Cette usure s'explique non seulement par la rudesse de leur métier mais parce qu'elles ont dû être des «super women» qui, en plus de trimer dur sur leur ferme, ont été des mères qui ont élevé leurs enfants tout en tenant maison.
Si elles semblent un peu tristes, c'est qu'elles n'ont pas de relève pour leur ranch. Âgées, à bout de force, elles se résignent à vendre leur propriété, souvent à de grands propriétaires terriens, qui agrandissent ainsi leurs terres pour y pratiquer une agriculture industrielle fortement mécanisée et automatisée.
Ou bien ce sont de gros promoteurs immobiliers qui achètent leurs terres bien-aimées et la transforment en développements résidentiels, prolongeant ainsi la ville toute proche.
Au moins, avant de disparaître, ces femmes exceptionnelles auront eu la consolation d'être enfin reconnues par le monde, et immortalisées grâce à l'art fantastique de Lynda Lanker.
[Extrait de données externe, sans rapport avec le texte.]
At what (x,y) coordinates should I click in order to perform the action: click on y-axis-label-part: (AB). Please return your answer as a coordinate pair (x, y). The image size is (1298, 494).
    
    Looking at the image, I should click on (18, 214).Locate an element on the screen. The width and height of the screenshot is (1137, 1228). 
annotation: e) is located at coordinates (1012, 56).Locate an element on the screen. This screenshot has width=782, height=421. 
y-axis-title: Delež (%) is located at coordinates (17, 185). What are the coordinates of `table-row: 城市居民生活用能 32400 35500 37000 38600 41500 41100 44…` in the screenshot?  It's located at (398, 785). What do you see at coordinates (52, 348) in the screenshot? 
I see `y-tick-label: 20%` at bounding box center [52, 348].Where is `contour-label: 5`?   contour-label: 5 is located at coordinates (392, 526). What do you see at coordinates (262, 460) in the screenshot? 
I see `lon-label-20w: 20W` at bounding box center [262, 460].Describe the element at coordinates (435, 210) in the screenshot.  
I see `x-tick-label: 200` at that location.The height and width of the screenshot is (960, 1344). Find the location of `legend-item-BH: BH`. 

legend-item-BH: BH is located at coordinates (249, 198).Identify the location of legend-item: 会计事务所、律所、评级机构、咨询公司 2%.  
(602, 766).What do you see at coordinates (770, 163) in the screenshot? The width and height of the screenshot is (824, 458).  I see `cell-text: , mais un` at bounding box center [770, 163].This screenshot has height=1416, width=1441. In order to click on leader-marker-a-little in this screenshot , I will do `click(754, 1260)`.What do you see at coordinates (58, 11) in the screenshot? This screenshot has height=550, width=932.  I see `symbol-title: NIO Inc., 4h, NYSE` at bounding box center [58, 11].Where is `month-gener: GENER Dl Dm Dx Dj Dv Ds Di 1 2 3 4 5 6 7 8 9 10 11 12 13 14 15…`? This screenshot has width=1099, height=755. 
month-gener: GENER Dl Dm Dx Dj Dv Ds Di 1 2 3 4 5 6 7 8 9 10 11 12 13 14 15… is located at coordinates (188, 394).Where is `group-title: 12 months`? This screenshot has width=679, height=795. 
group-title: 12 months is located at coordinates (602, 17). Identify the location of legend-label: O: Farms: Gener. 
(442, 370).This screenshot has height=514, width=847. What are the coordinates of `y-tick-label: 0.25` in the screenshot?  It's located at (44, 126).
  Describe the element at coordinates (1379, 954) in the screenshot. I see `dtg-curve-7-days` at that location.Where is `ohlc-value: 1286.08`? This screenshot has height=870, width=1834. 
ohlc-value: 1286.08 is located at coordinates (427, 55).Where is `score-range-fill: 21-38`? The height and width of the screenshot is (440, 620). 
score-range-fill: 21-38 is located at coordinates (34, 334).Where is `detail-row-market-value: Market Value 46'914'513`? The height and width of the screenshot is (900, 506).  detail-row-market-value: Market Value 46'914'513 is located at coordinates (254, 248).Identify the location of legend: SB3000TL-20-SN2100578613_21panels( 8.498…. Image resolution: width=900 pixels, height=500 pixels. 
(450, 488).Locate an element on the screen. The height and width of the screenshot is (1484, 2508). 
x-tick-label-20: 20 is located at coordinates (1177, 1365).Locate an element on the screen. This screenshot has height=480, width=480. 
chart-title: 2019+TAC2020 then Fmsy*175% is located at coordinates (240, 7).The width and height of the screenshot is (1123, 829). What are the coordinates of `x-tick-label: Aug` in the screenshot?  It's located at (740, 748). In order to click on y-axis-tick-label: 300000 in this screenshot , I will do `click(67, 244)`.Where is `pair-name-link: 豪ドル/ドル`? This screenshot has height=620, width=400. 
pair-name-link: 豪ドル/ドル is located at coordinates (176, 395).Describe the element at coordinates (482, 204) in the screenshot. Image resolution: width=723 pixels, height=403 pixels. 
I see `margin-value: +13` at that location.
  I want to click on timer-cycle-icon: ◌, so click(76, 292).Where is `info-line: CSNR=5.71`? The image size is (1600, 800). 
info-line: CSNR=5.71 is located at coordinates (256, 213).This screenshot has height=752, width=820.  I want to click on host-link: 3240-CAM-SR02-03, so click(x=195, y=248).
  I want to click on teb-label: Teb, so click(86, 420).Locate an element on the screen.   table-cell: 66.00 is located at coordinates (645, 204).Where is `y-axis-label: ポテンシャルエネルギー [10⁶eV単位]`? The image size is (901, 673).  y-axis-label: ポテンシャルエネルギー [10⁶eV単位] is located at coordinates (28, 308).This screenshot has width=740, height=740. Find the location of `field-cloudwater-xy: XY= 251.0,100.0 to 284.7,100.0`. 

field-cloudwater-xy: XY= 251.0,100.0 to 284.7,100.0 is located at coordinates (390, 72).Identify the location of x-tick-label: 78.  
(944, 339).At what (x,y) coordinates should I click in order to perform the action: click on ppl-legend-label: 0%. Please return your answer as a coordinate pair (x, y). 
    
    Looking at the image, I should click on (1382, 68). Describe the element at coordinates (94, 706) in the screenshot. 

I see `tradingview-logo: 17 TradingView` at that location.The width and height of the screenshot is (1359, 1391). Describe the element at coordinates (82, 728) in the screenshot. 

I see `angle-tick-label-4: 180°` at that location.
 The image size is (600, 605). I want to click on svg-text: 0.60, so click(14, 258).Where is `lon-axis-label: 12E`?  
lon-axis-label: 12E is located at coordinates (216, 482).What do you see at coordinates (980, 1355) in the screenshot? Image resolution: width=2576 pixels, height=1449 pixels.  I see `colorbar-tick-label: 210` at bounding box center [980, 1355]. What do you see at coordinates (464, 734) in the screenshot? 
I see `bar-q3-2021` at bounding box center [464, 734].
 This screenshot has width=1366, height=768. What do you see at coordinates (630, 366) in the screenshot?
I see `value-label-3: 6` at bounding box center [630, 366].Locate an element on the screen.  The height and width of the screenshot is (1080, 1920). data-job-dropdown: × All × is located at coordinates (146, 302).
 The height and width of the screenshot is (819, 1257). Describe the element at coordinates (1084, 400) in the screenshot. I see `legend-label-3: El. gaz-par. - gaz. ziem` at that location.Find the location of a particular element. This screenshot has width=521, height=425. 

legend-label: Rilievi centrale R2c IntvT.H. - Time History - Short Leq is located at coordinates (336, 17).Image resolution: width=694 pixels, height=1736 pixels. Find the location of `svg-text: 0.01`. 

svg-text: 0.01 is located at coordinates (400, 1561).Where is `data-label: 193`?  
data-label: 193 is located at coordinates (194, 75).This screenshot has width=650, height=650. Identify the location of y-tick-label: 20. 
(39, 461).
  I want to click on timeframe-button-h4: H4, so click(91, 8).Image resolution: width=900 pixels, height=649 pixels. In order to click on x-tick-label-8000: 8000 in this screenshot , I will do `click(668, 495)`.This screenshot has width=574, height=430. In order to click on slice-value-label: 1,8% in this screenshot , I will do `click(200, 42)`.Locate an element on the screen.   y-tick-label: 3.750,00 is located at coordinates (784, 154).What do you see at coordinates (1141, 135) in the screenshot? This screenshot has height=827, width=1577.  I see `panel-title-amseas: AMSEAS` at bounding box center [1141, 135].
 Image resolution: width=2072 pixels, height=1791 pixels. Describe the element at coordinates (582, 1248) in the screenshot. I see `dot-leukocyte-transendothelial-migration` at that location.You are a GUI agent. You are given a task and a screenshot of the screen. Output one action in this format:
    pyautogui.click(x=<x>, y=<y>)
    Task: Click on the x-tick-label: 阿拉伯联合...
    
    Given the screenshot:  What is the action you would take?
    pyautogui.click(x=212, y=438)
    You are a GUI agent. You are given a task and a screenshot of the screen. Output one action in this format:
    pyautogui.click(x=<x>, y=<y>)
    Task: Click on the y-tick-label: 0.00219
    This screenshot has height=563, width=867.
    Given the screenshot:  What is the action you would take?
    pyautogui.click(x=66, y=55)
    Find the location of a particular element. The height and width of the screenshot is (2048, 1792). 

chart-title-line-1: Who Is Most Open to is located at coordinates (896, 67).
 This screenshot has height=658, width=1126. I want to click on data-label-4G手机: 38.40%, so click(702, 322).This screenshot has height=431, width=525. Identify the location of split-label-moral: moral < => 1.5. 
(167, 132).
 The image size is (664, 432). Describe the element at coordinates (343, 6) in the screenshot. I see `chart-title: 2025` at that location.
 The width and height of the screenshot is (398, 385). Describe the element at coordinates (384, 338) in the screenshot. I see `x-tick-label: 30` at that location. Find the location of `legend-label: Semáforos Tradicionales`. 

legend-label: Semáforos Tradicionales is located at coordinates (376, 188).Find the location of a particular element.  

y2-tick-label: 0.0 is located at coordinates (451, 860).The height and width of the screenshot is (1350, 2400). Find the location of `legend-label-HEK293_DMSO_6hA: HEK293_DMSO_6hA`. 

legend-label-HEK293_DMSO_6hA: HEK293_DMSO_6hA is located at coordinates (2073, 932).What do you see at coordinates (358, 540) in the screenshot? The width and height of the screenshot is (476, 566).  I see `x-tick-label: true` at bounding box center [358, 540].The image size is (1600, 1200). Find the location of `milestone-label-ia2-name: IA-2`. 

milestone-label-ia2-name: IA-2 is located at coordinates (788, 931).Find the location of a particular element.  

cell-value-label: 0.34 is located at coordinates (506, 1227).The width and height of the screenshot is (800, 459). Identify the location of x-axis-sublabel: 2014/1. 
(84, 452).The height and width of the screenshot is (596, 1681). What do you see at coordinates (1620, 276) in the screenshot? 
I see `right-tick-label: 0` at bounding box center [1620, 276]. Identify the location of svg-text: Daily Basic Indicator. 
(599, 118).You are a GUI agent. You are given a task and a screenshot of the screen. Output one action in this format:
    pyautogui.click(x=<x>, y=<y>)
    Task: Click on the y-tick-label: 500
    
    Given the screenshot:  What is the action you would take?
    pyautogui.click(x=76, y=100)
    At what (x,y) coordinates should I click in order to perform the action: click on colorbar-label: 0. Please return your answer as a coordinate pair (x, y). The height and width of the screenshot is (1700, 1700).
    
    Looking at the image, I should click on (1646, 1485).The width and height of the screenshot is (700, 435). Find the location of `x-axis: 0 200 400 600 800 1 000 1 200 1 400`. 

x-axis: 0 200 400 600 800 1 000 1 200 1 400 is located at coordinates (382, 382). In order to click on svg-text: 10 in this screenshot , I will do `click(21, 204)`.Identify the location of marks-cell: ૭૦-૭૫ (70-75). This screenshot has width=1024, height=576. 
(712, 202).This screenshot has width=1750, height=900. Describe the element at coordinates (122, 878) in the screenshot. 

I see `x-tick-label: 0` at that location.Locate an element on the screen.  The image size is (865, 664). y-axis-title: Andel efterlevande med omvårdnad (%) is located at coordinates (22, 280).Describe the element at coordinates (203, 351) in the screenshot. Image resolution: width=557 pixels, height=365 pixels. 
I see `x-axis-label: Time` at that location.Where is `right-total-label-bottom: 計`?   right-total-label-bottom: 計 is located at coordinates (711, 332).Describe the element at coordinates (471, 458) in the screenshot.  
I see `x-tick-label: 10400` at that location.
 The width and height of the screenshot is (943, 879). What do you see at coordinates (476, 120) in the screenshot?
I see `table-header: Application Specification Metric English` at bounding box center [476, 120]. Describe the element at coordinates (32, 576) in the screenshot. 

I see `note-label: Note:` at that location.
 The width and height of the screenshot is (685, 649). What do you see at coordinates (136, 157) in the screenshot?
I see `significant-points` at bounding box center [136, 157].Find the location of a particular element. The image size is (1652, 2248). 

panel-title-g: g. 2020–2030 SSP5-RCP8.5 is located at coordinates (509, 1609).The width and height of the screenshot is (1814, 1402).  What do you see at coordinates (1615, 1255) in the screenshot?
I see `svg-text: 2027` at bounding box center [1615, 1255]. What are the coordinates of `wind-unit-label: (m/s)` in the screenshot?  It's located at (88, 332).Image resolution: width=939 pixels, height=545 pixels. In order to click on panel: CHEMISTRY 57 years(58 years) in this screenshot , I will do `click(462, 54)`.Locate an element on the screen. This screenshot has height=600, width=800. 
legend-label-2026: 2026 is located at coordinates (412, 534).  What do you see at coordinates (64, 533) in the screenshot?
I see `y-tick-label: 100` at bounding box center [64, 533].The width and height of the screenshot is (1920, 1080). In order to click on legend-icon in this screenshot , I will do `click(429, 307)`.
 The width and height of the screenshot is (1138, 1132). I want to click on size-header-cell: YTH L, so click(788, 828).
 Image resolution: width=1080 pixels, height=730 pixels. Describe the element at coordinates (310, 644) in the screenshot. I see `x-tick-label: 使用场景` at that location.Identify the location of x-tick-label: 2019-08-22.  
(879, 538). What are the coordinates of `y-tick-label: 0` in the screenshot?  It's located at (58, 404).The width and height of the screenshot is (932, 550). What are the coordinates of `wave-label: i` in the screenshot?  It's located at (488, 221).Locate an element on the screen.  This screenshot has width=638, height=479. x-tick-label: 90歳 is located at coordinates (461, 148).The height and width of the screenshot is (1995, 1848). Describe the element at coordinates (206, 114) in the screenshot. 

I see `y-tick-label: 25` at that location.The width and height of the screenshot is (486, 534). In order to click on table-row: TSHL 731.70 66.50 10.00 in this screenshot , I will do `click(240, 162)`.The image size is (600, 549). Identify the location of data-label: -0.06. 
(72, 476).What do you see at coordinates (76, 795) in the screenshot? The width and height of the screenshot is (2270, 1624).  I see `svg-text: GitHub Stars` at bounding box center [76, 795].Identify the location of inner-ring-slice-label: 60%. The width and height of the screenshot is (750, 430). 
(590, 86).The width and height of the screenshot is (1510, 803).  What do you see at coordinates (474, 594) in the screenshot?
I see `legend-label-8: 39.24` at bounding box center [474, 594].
Certaines d'entre elles ont visité l'exposition à titre d'invitées d'honneur. Elles étaient à la fois heureuses, émues et fières, de savoir qu'elles ne seront pas oubliées; de savoir qu'elles ont maintenant leur place dans l'Histoire de leur grand pays; et d'avoir démontré courageusement cet autre «american way of life» trop méconnu, celui du mystique Ouest américain.